Berlin was soon enough.
Trotter had promised that he would be kept at arm's length for everyone's sake. There would be no shadows, nor any contact on either side of the East-West border. The setup team in East Berlin who had arranged for his weapons and equipment, as well as the apartment and automobile, had already been cut out of the operation. They had no idea what or who was coming. Nor had they displayed, according to Trotter, any interest in knowing. They were professionals who understood that in this business unnecessary knowledge could oftentimes prove fatal. The fallout was going to be terrific once Baranov went down. Lesser crises had tumbled presidents and entire governments.
So, who knew he was in Athens? Who knew or suspected that he would be traveling east? It was called “covering your own back door.” Before he went across he wanted to know who was back there.
But no one had been on his flight, which meant that either a message had been sent ahead, or whoever it was who'd been following him would be showing up on the next flight.
Walking across the main entry hall, he checked the incoming flight board. The next flight from Athens, via Rome this time, was due to arrive at 2:15, barely a half hour from now.
He took the stairs up to the mezzanine where he got a spot at a stand-up table in the
bierstube
from which he had a clear line of sight to the exit doors from customs.
If a message had been sent ahead, they would easily spot him here. If someone was coming on the next flight, he would spot them.
Sipping his beer he watched the comings and goings below in the main arrivals hall. Most of them were ordinary people, nine-to-fivers, some of them here in West Berlin on business, others with their families here on vacation.
His life had never been ordinary, certainly not his adult life, and often he found himself pining for something he could never quite reach. For a time when he'd lived in Switzerland, after he had left the Agency, he had tried for such a thing. But the Swiss Federal Police had set their watchdogs on him. Assassins, even retired assassins, were not to be trusted under any circumstances. The Swiss were pragmatic, they'd more or less left him to his own devices, so long as he kept his nose clean. But the moment Trotter had shown up with an assignment for him, his tenure in Switzerland was at an end. Nor could he ever go back, legally.

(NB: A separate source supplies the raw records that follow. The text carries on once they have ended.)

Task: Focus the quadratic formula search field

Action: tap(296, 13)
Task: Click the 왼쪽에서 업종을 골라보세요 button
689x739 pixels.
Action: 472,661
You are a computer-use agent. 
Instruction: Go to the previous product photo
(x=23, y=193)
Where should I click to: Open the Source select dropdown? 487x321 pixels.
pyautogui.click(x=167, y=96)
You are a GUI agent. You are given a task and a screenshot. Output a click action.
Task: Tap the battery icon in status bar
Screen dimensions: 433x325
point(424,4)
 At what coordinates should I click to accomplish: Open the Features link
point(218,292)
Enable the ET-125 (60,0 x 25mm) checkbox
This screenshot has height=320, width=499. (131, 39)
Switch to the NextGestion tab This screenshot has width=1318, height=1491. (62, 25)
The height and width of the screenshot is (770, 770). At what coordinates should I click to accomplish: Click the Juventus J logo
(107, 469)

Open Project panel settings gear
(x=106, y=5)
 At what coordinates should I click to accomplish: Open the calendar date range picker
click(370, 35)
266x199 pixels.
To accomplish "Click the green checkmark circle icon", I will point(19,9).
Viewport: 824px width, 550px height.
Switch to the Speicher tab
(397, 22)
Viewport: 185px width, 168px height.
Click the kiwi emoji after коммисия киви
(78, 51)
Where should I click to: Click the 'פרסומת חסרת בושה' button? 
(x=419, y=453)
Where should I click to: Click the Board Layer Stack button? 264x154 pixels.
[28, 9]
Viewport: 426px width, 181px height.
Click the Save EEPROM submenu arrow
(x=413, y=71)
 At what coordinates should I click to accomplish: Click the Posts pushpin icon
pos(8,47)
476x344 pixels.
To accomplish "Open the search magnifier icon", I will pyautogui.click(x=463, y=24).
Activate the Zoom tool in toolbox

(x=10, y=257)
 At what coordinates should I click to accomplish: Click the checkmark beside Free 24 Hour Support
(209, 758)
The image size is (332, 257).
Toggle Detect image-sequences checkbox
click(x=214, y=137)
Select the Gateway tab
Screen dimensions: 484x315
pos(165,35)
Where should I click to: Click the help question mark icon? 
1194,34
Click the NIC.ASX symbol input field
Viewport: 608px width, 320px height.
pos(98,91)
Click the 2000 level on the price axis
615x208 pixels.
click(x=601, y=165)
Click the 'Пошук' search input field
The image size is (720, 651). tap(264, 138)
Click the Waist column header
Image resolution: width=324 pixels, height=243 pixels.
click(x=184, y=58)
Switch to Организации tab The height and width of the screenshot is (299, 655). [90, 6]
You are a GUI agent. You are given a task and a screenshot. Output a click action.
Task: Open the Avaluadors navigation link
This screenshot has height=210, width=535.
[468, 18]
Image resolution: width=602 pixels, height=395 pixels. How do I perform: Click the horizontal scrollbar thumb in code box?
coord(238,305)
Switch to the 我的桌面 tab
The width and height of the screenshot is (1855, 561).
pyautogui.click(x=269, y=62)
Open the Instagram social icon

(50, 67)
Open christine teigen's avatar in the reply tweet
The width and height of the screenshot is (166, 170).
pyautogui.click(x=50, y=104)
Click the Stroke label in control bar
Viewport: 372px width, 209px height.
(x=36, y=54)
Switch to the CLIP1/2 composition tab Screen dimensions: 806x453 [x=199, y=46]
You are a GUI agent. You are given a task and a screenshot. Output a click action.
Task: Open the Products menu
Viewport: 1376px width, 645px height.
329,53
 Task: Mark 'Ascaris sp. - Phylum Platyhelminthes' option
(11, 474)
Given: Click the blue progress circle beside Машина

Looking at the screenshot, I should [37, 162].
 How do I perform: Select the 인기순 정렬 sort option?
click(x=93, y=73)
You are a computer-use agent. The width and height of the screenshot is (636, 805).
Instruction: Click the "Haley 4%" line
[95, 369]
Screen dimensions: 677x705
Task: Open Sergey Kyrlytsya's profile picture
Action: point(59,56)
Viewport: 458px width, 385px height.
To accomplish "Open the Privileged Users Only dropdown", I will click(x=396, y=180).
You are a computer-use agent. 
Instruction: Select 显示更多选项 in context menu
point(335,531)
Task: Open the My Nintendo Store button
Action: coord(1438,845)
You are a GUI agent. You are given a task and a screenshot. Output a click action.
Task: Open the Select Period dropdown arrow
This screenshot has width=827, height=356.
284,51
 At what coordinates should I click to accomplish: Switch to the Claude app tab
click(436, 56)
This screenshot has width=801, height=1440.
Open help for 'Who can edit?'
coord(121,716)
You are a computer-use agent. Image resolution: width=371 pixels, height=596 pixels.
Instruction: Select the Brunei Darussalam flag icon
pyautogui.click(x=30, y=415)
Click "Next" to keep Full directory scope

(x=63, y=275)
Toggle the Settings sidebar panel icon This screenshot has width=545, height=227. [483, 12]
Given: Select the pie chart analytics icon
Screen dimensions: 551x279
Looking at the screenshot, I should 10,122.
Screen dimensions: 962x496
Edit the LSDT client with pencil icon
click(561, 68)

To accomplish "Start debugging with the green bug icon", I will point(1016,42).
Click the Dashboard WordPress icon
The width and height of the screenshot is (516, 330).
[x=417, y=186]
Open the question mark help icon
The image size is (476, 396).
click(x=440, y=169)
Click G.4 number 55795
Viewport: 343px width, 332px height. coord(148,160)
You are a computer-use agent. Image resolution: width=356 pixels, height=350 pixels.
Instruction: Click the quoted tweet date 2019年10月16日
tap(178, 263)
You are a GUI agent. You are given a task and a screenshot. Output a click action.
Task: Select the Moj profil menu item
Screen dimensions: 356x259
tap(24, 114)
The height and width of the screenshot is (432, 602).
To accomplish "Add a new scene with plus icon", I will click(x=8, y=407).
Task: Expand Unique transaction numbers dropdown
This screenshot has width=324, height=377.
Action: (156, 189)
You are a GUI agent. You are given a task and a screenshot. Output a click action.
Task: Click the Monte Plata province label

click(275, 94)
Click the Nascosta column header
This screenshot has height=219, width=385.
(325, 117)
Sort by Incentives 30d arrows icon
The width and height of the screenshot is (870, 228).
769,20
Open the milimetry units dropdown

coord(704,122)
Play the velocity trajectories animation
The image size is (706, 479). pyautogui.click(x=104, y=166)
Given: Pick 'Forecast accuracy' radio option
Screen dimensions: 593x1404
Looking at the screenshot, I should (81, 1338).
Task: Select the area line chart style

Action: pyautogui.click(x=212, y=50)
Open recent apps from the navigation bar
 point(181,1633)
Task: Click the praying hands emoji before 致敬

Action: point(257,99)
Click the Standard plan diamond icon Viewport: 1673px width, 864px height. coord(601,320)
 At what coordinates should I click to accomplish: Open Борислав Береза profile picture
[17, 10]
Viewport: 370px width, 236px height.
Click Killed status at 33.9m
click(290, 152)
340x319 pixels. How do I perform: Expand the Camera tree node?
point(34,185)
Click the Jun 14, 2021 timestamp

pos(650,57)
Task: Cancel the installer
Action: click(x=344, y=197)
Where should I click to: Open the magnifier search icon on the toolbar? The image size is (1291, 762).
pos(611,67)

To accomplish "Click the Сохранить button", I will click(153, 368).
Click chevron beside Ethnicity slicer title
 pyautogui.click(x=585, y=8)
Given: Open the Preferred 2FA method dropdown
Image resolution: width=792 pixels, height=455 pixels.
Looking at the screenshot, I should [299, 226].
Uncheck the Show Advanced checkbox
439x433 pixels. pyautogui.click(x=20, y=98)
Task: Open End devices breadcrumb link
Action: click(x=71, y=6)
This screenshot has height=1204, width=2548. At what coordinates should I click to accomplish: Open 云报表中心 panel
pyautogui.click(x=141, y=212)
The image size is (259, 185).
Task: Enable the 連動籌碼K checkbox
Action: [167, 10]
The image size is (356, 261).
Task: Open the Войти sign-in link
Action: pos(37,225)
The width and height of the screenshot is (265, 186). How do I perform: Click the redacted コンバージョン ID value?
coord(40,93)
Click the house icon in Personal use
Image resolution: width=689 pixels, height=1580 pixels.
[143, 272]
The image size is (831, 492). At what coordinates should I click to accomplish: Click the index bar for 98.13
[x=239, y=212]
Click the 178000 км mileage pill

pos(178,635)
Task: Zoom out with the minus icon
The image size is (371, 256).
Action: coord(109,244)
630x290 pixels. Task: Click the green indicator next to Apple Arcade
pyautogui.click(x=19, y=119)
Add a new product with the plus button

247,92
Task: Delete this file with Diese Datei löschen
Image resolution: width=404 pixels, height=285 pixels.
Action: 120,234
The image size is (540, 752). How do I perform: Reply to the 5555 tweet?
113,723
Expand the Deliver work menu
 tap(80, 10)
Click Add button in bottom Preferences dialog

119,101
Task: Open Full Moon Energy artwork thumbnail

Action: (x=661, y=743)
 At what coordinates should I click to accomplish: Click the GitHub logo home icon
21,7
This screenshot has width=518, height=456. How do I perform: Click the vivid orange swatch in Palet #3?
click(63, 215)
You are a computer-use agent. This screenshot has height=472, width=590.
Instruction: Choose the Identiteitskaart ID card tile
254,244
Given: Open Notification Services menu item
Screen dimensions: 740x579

Too, he often thought about Marta Fredricks, the Swiss cop who'd been assigned to live with him so that they could keep closer tabs on his movements.
When he finally left Lausanne she'd told him that she had fallen in love with him. They had both known at the time that any life for them together would be impossible. Nevertheless he had telephoned her last year. They had talked for a few minutes, only that long, but he had been able to hear in her voice that she had gotten over him. She was on a new, exciting assignment. And besides, he told himself, she was Swiss. She would never leave her country. Her family and friends were all there. Her career, her life, was there. And there was absolutely nothing that he could offer her.
For instance, he thought, at this moment there would have been nothing for her to do except worry about him. It was a callous attitude, he knew, but he simply did not need that sort of excess baggage.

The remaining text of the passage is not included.